Now the formula looks like this:
$r = \frac{-3 \pm \sqrt{-11}}{5}$

Oh no, we have a negative number inside the square root ($\sqrt{-11}$)! My teacher explained that when this happens, there are no "real" numbers that work as solutions. But if we use imaginary numbers (which are super cool!), we can write $\sqrt{-11}$ as $i\sqrt{11}$.

So, the two solutions are:
$r = \frac{-3 + i\sqrt{11}}{5}$
and
$r = \frac{-3 - i\sqrt{11}}{5}$

Alternative answer

Answer: $r = \frac{-3 \pm i\sqrt{11}}{5}$ Explain
This is a question about solving quadratic equations using the quadratic formula . The solving step is:

First, we need to know the quadratic formula! It helps us solve equations that look like this: $ar^2 + br + c = 0$. The formula is: $r = \frac{-b \pm \sqrt{b^2 - 4ac}}{2a}$

1. **Identify a, b, and c:** In our problem, $\frac{5}{2} r^{2}+3 r+2=0$:
* $a = \frac{5}{2}$ (that's the number with $r^2$)
* $b = 3$ (that's the number with $r$)
* $c = 2$ (that's the number all by itself)

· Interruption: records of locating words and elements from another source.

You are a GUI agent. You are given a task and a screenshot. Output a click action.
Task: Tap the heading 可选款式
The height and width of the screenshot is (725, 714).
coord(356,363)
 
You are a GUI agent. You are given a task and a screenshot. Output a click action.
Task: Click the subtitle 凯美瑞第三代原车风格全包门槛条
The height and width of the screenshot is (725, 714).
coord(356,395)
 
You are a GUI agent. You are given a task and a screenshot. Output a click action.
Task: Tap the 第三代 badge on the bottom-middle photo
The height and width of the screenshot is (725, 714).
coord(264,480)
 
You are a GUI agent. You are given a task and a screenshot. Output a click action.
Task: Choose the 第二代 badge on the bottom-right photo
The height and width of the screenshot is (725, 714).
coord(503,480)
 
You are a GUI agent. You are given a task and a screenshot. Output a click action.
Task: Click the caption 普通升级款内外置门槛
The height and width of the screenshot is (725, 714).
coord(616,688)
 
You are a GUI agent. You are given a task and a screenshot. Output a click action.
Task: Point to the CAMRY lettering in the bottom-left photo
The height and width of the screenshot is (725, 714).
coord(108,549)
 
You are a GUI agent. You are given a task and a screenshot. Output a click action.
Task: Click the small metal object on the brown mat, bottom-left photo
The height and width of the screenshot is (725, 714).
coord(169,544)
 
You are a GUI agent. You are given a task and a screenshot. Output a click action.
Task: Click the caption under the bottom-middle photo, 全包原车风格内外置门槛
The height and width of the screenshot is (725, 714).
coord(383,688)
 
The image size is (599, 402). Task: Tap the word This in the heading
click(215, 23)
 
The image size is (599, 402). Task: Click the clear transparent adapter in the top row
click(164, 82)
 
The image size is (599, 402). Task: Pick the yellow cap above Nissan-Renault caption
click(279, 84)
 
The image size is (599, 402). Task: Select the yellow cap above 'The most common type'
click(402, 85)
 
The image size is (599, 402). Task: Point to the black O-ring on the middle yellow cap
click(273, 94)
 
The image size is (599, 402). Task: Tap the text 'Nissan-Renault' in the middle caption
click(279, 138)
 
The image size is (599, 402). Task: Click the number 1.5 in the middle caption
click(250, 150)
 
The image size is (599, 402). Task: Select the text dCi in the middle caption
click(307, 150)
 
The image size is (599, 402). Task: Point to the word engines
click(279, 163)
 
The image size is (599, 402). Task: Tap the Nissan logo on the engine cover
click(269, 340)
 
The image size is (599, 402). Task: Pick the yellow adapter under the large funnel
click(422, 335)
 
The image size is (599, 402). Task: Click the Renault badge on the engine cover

2. **Plug the numbers into the formula:**
$r = \frac{-(3) \pm \sqrt{(3)^2 - 4(\frac{5}{2})(2)}}{2(\frac{5}{2})}$

3. **Do the math inside the square root first (the discriminant):**
* $3^2 = 9$
* $4 \cdot \frac{5}{2} \cdot 2$: Let's do this step-by-step: $4 \cdot \frac{5}{2} = \frac{20}{2} = 10$. Then $10 \cdot 2 = 20$.
* So, the inside of the square root is $9 - 20 = -11$.

4. **Do the math in the denominator:**
* $2 \cdot \frac{5}{2} = 5$

5. **Put it all back together:**
$r = \frac{-3 \pm \sqrt{-11}}{5}$

6. **Handle the square root of a negative number:** When we have a square root of a negative number, like $\sqrt{-11}$, it means we have what we call an "imaginary" number. We write $\sqrt{-1}$ as 'i'.
So, $\sqrt{-11} = \sqrt{-1 \cdot 11} = \sqrt{-1} \cdot \sqrt{11} = i\sqrt{11}$.

7. **Write down the final answer:**
$r = \frac{-3 \pm i\sqrt{11}}{5}$

This means there are two solutions: one with the '+' sign and one with the '-' sign!